The past 18 months have made all of us students of money, markets and financial policy. If we are, as the saying goes, all economists now, we should consider how to use this new responsibility to help our organizations thrive in financial storms.
Traditionally, we have looked through the economic lens to understand matters such as pricing theory, the forces of supply and demand, and monetary and fiscal policy. This view has assumed that people act rationally, but observation reveals that emotion is a far more potent force underlying business and economic decisions than was previously understood.
I recently spoke at a conference that featured Dr. David Laibson, one of the bright young stars of behavioral economics. Part psychology and part economics, behavioral economics is rapidly becoming a dominant part of economic theory and practice.
During the conference, Laibson reminded us of the famous Solomon Asch experiment in which groups were asked to select two lines of the same length from a larger set. In spite of the fact that the correct answer was obvious to the most casual observer, a remarkable 37 percent of the groups consistently got it wrong. The reason for these mind-boggling errors was the influence of confederates. In every group of six people, five were surreptitiously co-opted by the researcher to give a wrong answer before the unsuspecting sixth subject had a chance to speak. More than a third of the uninformed subjects went along with the obviously wrong answer.
This conformity when all other members of a group seem to agree is what William Whyte, and later Irving Janis, called groupthink. Robert Fritz called it “the path of least resistance,” a mentality that says, “Don’t make waves or look foolishly out of step with the herd.”
Conformity to a norm is one thing when dealing with judgments about the length of lines. It is a more serious issue when dealing with something like an airplane in a critical situation. The National Transportation Safety Board has used voice-recorded interactions between captains and crew members to verify a disastrous effect of this type of inertia. In many fatal aircraft crashes, recordings verify that the crew failed to effectively challenge the pilot even when they knew he was taking the wrong action, such as continuing to search for the cause of a popped circuit breaker while flying the airplane out of fuel.
Researchers conclude that crew members were hesitant to effectively voice their concerns because they felt obligated to defer to a well-established authority precedent. They may have thought, “I know what I see, but I must be wrong because the captain doesn’t see it.”
This problem doesn’t stop with co-pilots. Many of us are trapped by choosing inertia and the desire to look in step with authority figures or with the rest of the world even when they are acting irrationally, dysfunctionally or dangerously.
In September 2007, the world awoke from a sweet economic dream. For too long, there had been excess liquidity in the markets. Lack of prudent lending practices and ineffective oversight led to a flood of risky subprime mortgages. The good times abruptly ended when home mortgage defaults began a meteoric rise, causing a historic retraction in credit and a chain reaction of bankruptcies and layoffs.

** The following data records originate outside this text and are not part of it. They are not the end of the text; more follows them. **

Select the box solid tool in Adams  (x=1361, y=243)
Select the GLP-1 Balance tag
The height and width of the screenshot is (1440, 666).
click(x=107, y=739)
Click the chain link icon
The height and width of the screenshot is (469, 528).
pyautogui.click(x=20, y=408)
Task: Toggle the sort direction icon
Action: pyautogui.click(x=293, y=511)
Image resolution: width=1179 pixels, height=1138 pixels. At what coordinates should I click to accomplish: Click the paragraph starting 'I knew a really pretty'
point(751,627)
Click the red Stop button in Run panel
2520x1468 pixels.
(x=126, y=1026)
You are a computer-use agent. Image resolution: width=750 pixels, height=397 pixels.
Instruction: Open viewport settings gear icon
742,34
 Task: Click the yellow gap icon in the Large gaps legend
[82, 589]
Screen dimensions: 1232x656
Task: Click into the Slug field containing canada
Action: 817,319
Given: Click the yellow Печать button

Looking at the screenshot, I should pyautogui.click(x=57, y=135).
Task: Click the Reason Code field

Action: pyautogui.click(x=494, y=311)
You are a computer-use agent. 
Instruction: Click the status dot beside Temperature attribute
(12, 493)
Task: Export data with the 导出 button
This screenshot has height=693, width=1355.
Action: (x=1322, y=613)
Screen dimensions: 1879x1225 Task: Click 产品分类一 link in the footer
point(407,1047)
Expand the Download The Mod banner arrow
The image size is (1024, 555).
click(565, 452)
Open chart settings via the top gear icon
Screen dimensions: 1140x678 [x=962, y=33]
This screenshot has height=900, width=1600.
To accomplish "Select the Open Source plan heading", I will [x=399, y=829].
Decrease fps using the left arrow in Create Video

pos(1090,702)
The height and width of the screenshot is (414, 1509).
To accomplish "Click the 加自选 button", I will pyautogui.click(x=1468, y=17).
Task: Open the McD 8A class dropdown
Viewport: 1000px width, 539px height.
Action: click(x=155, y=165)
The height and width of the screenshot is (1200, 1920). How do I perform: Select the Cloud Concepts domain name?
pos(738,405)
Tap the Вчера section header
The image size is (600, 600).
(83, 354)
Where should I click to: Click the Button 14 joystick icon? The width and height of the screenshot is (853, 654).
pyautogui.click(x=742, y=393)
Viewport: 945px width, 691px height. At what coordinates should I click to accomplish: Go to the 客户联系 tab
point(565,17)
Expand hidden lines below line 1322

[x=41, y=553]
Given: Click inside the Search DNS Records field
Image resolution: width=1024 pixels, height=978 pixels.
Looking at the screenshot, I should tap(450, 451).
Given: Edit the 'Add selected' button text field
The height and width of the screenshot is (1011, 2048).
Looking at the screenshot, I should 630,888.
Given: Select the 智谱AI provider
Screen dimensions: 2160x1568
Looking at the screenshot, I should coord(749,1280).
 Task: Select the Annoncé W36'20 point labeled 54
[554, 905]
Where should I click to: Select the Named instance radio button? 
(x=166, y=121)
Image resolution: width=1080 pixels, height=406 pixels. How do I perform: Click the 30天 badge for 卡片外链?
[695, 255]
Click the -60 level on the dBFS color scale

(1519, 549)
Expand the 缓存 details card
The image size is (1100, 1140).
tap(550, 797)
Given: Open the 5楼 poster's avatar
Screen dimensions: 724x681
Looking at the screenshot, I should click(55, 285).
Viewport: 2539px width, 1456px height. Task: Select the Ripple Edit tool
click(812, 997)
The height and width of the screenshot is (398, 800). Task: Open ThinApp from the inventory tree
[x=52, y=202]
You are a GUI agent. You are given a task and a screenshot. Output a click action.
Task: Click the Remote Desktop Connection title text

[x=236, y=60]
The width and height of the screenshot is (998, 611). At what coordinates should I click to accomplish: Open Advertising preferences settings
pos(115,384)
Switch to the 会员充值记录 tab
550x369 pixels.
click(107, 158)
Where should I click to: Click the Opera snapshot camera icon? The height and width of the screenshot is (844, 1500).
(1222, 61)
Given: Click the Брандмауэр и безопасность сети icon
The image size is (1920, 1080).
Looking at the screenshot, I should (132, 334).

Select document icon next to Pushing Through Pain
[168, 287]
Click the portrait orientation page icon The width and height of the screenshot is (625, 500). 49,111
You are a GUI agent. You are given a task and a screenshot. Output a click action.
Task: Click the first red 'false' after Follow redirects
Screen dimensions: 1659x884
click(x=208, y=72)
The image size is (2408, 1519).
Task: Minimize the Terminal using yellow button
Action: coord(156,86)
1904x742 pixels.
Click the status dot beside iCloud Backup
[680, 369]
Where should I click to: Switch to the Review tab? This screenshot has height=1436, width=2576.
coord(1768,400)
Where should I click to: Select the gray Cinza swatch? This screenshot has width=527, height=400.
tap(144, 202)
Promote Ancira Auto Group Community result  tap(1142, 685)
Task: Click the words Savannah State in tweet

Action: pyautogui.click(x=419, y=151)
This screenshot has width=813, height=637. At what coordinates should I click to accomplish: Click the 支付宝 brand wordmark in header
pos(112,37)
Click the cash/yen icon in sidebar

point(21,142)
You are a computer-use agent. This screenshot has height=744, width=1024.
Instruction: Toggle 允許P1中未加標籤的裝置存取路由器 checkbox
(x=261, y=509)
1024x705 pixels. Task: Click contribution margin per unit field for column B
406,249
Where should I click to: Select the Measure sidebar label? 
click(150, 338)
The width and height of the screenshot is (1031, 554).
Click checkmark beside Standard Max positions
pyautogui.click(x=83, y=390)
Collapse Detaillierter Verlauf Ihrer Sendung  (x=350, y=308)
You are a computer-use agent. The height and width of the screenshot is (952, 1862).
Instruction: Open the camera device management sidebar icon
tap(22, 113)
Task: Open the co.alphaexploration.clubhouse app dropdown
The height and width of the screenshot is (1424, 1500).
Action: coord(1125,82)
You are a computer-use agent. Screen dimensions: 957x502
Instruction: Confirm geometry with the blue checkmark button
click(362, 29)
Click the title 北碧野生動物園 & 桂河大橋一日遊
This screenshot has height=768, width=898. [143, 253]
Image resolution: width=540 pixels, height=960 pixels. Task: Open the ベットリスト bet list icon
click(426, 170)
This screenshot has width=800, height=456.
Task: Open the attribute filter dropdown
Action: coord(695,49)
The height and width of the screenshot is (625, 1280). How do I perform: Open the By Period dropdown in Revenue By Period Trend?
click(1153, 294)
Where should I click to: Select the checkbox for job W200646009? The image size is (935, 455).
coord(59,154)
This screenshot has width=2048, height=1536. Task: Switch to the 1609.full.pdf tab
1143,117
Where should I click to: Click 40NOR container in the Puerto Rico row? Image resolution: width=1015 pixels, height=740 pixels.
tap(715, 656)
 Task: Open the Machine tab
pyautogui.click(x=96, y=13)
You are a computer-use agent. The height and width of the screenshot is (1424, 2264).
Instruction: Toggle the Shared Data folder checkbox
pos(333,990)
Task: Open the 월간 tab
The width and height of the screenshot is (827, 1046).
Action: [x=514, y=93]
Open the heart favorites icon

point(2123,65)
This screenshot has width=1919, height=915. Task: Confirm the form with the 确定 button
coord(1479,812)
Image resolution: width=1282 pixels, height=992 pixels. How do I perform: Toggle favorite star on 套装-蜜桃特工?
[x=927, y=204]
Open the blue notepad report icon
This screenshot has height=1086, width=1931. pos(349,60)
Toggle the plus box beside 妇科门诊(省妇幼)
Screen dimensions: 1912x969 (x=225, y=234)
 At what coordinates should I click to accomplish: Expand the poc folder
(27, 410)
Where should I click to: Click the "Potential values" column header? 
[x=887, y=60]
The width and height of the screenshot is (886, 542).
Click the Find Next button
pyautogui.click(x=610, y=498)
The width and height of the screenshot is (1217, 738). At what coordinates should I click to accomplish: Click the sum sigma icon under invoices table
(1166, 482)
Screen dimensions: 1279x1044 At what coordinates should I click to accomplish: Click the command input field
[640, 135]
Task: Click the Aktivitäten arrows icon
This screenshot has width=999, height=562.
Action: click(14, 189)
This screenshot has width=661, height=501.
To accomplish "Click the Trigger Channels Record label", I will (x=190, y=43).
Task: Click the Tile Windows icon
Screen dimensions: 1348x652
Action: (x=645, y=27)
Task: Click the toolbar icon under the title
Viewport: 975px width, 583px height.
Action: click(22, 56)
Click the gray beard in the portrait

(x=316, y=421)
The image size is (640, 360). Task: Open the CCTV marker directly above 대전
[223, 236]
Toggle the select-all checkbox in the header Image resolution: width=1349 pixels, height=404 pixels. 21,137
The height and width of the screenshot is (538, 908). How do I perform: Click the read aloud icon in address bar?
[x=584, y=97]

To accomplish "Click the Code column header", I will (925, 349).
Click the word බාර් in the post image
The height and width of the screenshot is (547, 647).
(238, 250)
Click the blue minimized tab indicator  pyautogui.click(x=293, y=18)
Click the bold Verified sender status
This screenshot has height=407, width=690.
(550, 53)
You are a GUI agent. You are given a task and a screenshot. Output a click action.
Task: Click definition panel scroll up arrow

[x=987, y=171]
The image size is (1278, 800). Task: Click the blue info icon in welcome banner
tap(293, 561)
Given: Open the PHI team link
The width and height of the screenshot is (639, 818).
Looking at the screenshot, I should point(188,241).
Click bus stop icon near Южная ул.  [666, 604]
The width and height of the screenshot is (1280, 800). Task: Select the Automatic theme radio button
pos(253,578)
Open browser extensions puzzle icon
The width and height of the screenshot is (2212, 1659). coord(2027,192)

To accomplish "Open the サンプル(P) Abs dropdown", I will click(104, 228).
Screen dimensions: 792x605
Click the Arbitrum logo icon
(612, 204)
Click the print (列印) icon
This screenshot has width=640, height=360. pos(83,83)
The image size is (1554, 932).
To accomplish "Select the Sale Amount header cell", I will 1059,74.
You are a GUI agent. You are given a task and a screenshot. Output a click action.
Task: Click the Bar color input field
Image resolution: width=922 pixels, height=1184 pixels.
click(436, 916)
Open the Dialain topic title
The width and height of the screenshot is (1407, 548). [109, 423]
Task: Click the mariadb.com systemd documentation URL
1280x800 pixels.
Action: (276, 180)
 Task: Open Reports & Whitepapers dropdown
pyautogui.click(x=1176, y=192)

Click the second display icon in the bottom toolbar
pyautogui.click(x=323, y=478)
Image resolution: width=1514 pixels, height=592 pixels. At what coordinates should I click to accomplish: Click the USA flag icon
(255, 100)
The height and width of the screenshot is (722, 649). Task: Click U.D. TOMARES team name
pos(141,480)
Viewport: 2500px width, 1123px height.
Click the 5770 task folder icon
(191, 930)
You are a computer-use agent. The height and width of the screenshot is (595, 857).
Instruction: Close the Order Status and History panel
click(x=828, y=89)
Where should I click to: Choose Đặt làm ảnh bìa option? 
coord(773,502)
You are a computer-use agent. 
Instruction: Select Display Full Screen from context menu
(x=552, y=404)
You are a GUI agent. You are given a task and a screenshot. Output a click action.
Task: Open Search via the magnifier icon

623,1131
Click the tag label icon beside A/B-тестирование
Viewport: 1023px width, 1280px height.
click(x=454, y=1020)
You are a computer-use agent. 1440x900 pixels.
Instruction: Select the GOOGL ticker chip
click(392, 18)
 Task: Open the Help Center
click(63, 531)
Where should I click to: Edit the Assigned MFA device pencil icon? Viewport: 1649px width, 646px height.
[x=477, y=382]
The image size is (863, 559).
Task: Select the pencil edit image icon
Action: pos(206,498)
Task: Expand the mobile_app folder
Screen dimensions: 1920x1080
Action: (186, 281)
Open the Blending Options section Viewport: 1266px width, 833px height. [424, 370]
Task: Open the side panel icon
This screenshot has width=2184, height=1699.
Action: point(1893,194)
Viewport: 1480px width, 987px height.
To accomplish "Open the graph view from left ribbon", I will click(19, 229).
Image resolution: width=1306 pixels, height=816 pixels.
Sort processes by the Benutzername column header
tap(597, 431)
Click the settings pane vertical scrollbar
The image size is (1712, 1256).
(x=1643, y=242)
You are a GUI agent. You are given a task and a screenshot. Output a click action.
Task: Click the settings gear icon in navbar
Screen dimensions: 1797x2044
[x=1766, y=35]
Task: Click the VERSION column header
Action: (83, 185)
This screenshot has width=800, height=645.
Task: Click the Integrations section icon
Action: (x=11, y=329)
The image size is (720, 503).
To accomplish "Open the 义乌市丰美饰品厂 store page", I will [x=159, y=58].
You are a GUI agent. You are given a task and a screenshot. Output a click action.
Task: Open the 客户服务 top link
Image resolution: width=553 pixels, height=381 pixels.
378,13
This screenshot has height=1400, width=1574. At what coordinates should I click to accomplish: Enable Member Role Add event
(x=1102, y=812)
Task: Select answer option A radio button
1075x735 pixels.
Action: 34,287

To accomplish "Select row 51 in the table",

The actions that precipitated this shock were based on irrational ideas like: “Housing prices have gone up as long as we can remember, so they will always go up,” “We can always sell defaulted homes for even higher prices” and “Almost all lenders have been making enormous sums of money by offering high-risk loans. I’ll be left behind if I don’t join the herd.”
So now it is Monday morning. We took a beating, and it’s up to you to help your organization learn from this experience and make more rational choices in the days ahead. You might start by ensuring that the teams in your organization give fair hearing to disconfirming information. To avoid groupthink, it is crucial that your leaders create an environment where people feel free to openly challenge conventional views. Many teams find it useful to periodically assign different people to play devil’s advocate. A favorite exercise of mine is to ask a team to identify the kind of circumstances or competitor that could put them out of business.
As Laibson and his colleagues in behavioral economics point out, we only think we are rational. Your challenge is to lead your team to learn from this crisis. Organizations that will thrive in the future must turn a bright light on irrationality and create systems that help their people opt for cogent alternatives. Now it’s time for you to lead the move to rationality.